_Required action_
Starting at the top of the entries below, set down each line exactly as written, and stop after the line containing "Given: Select plan".

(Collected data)

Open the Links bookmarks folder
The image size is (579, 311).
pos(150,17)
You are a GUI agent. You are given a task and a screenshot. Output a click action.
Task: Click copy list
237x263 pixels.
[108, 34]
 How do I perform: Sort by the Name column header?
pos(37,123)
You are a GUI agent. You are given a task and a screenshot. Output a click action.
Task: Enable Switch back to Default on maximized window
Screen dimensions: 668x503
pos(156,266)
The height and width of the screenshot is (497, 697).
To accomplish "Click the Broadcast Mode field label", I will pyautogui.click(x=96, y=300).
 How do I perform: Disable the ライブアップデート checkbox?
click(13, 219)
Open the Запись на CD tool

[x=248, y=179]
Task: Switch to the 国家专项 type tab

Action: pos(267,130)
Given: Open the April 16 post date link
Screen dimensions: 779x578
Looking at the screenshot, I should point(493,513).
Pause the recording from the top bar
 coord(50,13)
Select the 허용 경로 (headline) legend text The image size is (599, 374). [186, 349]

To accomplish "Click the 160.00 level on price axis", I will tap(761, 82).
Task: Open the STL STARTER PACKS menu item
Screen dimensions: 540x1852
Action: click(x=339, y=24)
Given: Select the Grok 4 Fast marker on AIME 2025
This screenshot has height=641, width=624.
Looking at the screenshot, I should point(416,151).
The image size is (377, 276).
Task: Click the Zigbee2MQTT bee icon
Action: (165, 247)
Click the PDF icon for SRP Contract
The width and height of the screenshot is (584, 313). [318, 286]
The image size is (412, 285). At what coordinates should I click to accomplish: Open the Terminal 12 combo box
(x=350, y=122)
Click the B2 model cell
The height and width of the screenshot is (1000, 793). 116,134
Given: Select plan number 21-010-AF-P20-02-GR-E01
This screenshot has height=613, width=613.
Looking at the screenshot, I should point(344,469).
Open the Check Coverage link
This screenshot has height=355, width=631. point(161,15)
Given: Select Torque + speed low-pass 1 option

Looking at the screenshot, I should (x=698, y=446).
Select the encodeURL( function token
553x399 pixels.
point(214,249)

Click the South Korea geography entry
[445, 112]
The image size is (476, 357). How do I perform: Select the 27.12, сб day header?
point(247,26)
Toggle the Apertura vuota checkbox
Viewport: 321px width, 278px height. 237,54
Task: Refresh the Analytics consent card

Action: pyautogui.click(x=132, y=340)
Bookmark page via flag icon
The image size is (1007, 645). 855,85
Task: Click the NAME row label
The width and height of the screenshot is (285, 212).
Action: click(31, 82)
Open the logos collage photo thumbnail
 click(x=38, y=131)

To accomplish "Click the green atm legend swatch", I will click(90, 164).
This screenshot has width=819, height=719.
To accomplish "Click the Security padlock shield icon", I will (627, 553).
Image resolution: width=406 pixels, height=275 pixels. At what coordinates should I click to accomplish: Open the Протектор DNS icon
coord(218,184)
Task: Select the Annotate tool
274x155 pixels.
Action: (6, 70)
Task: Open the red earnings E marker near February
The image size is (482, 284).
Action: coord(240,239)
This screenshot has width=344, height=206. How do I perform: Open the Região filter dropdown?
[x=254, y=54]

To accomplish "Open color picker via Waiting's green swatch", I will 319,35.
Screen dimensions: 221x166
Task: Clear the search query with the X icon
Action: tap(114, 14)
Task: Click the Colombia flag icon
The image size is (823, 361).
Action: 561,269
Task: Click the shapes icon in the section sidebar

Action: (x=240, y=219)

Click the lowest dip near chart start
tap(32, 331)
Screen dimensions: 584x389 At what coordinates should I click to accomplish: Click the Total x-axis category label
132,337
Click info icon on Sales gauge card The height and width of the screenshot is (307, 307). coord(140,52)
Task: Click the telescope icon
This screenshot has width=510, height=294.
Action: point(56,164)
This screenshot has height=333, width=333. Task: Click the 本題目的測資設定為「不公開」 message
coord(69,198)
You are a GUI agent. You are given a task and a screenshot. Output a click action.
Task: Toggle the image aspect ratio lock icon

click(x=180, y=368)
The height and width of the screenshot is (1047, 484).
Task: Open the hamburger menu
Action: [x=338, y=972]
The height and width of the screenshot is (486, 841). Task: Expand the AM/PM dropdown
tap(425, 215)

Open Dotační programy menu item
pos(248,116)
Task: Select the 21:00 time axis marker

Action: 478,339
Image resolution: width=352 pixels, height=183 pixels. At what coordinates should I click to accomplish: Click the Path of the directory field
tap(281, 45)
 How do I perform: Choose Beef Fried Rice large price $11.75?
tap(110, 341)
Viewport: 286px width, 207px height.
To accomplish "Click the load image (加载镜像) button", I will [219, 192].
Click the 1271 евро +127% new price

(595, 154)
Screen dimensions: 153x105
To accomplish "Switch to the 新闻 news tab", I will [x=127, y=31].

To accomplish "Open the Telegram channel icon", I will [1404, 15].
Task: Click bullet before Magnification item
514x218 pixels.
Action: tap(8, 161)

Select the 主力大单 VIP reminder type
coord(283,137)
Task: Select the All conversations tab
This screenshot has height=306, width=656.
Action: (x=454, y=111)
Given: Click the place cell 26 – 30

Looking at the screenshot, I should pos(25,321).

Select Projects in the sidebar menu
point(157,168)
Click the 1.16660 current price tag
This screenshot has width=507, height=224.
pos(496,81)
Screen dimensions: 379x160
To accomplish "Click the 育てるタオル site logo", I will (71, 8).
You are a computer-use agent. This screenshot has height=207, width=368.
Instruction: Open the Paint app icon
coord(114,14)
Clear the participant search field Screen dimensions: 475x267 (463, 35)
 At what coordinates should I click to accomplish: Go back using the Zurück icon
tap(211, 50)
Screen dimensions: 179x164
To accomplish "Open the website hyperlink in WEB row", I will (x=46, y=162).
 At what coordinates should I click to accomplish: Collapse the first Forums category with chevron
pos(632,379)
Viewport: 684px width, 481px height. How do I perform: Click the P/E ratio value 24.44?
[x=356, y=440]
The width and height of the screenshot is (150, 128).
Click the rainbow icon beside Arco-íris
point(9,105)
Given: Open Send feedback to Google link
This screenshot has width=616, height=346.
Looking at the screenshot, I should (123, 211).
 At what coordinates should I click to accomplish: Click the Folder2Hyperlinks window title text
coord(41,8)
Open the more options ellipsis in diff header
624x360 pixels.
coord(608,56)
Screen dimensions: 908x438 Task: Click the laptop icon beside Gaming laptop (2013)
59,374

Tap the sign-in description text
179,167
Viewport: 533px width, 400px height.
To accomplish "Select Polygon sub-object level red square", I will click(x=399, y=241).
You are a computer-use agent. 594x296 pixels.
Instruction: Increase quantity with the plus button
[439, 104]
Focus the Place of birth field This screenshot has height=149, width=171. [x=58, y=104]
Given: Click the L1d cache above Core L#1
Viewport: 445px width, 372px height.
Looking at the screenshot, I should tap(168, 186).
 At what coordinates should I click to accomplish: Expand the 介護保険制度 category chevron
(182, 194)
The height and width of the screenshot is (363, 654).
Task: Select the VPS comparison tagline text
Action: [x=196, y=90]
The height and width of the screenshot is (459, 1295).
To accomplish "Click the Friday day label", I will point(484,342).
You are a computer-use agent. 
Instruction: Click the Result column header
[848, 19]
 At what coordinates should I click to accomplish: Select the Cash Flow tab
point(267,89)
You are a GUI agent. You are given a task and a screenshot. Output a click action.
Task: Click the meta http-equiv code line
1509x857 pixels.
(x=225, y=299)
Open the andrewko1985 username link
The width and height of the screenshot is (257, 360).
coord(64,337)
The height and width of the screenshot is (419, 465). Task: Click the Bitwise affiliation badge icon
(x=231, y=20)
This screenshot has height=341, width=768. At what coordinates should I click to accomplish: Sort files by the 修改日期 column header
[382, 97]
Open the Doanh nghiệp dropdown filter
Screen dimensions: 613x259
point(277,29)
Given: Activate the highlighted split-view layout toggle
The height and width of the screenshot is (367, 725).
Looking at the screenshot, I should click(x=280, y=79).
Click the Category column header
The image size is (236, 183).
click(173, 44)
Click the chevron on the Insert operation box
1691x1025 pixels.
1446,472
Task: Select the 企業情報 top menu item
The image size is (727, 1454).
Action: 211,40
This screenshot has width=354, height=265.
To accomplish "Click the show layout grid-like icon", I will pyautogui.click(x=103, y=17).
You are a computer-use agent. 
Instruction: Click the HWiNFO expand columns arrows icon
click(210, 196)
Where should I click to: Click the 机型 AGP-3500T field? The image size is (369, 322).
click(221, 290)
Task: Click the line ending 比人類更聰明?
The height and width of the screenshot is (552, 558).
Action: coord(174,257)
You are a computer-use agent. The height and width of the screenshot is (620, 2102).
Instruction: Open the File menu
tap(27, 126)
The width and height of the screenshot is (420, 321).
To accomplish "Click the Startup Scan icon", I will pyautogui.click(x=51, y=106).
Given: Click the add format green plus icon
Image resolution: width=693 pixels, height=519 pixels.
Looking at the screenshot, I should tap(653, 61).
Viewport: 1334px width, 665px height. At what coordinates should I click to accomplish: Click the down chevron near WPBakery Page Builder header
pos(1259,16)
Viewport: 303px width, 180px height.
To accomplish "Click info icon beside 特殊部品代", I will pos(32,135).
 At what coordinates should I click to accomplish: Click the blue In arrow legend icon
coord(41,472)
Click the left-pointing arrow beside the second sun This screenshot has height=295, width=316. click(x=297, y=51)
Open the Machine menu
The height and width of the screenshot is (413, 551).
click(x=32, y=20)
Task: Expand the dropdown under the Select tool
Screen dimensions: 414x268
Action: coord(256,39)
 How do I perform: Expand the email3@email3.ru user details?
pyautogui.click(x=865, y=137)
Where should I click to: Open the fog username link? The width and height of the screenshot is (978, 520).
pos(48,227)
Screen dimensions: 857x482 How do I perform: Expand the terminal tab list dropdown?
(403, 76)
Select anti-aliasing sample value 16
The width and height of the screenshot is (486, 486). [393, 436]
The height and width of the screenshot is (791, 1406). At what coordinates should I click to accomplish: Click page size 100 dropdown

_Result for this exercise_
Open the Links bookmarks folder
The image size is (579, 311).
pos(150,17)
You are a GUI agent. You are given a task and a screenshot. Output a click action.
Task: Click copy list
237x263 pixels.
[108, 34]
 How do I perform: Sort by the Name column header?
pos(37,123)
You are a GUI agent. You are given a task and a screenshot. Output a click action.
Task: Enable Switch back to Default on maximized window
Screen dimensions: 668x503
pos(156,266)
The height and width of the screenshot is (497, 697).
To accomplish "Click the Broadcast Mode field label", I will pyautogui.click(x=96, y=300).
 How do I perform: Disable the ライブアップデート checkbox?
click(13, 219)
Open the Запись на CD tool

[x=248, y=179]
Task: Switch to the 国家专项 type tab

Action: pos(267,130)
Given: Open the April 16 post date link
Screen dimensions: 779x578
Looking at the screenshot, I should point(493,513).
Pause the recording from the top bar
 coord(50,13)
Select the 허용 경로 (headline) legend text The image size is (599, 374). [186, 349]

To accomplish "Click the 160.00 level on price axis", I will tap(761, 82).
Task: Open the STL STARTER PACKS menu item
Screen dimensions: 540x1852
Action: click(x=339, y=24)
Given: Select the Grok 4 Fast marker on AIME 2025
This screenshot has height=641, width=624.
Looking at the screenshot, I should point(416,151).
The image size is (377, 276).
Task: Click the Zigbee2MQTT bee icon
Action: (165, 247)
Click the PDF icon for SRP Contract
The width and height of the screenshot is (584, 313). [318, 286]
The image size is (412, 285). At what coordinates should I click to accomplish: Open the Terminal 12 combo box
(x=350, y=122)
Click the B2 model cell
The height and width of the screenshot is (1000, 793). 116,134
Given: Select plan number 21-010-AF-P20-02-GR-E01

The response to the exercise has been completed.